You can’t sense self-neglect by phone, says Amy Miller, founder of Minnesota-based organization Our Family Encounters, which helps families navigate care management through video conferencing. Miller underscores the importance of video calls now to spot issues “which might only be seen by looking at how mom is caring for herself and her home as seen in the background.”

For those with loved ones in care facilities under lockdown, the lack of contact makes a nerve-racking time feel even more perilous.

“Many adult children are feeling helpless now because they are, to a degree,” said Liz O’Donnell, founder of the online caregiver community Working Daughter. “The truth is we don’t have any control over aging or illness in normal circumstances.”

What adult children can control now is how they show up for their parents: staying in touch with their professional caregivers, asking for regularly scheduled calls, and framing social distancing as a way your older relatives can do their part to flatten the curve (and not trying to scold or worry stubborn parents into doing so, because that won’t work, says O’Donnell).

Some who live close enough have been populating the Internet with bittersweet photos at the windows of nursing care facilities, calling from the parking lot up to the balcony. One arborist in Youngstown, Ohio, managed (atop a bucket truck boom) to visit the outside of his mother’s third-story window.

But many care facilities, such as those where Laura Woerner’s father and grandmother live, have asked people to stop trying to visit. Too many weren’t following social distancing rules.

Woerner, 47, lives outside Philadelphia, and before the pandemic, she would travel two or three times a week to Annapolis, Md., to help care for her 80-year-old father, who is in assisted living, and her 99-year-old grandmother, who lives in an independent-living apartment in a retirement community. Woerner’s children, ages 12 and 14, are now continuing school from home, and Woerner is making care packages of homemade cards, printed photos of the grandkids, and some of her father and grandmother’s favorite items that they can’t get in their facilities. Zoom is too complicated for them, so they talk on the phone.

The first two weeks without seeing them were the hardest. Woerner realized it had been four years since she’d previously gone that long.

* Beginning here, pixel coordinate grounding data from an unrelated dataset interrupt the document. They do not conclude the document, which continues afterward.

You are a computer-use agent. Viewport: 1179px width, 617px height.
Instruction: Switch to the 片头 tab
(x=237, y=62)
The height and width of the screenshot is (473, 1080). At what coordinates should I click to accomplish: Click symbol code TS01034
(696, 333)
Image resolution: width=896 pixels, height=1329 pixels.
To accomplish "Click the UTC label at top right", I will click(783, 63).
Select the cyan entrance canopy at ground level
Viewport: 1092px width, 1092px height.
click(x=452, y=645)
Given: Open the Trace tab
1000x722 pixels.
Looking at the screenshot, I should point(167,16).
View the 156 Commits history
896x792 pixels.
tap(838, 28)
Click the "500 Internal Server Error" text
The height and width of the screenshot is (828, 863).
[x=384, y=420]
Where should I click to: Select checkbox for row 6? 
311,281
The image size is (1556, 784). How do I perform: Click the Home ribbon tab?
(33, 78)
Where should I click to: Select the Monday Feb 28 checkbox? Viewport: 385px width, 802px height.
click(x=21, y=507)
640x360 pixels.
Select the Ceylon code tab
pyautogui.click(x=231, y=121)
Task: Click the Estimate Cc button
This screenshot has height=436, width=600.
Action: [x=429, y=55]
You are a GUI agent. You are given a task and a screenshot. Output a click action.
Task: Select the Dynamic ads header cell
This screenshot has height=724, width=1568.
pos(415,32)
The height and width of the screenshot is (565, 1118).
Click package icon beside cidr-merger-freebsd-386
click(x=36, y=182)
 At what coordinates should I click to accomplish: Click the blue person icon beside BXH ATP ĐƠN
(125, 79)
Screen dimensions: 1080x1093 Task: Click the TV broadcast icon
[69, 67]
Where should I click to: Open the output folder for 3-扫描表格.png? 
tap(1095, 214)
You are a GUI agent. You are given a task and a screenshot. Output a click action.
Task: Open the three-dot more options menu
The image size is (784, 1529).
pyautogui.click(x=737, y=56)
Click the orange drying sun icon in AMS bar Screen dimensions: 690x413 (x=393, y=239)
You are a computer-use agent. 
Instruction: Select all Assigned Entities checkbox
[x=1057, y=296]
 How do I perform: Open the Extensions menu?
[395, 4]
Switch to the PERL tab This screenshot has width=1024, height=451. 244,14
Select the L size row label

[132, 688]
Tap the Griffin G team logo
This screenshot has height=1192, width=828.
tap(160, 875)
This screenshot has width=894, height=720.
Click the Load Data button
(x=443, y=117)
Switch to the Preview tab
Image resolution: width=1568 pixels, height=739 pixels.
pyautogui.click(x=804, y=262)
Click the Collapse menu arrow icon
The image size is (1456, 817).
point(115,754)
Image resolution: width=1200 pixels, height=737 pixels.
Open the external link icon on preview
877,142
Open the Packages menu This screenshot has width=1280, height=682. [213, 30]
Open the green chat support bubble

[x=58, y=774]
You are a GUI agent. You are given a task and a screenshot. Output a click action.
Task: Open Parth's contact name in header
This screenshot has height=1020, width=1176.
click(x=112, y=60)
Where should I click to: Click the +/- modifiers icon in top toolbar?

But, much like the stages of grief, she allowed herself to be sad for a few days before accepting that “the sooner we all do all of the things that they’re asking us to do, the sooner I can see them again.”

She catches herself: “One of them, I may never see again.”

Woerner’s father had just entered hospice when the coronavirus crisis started in earnest in the U.S. Fortunately, his condition hasn’t worsened in the last month, but he’s also “super susceptible to anything.” Still, she won’t let herself become consumed by that fear. “I can only focus on when we come out of it and seeing them again,” she said.

If anything good is to come of all this, Woerner hopes it’s that this moment raises “the profile of what these health-care workers do for us in these facilities.” They are paid so little, are our lifeline to our loved ones. She hopes they feel valued and as a society, we begin to recognize what they bring to the lives of family members we love, even when we can’t be with them. Especially then.

Dozan said she finds the sudden interest in and appreciation for caregivers interesting. “Caregivers, family caregivers, have always been on the front line,” she said.

Dozan is juggling little moments of anger, indignation, hope and frustration. She wants to see universal family care, federal packages that look at the whole scope of what we need, that treat both those doing the caretaking and those receiving it with value and dignity. “My parents deserve care. No one is disposable,” she said, and as caregiving is a collective responsibility, “it needs a collective solution.”

Until one arrives, the struggle goes on. Recently, her mom texted her about needing deodorant and water. With her compromised immune system, she requires filtered water to drink, and her home filter had broken. Buying one right now will cost Dozan $60 plus shipping, for delivery in an estimated two weeks.

One way or another, she’s going to have to figure it out. Her mom can’t go without it.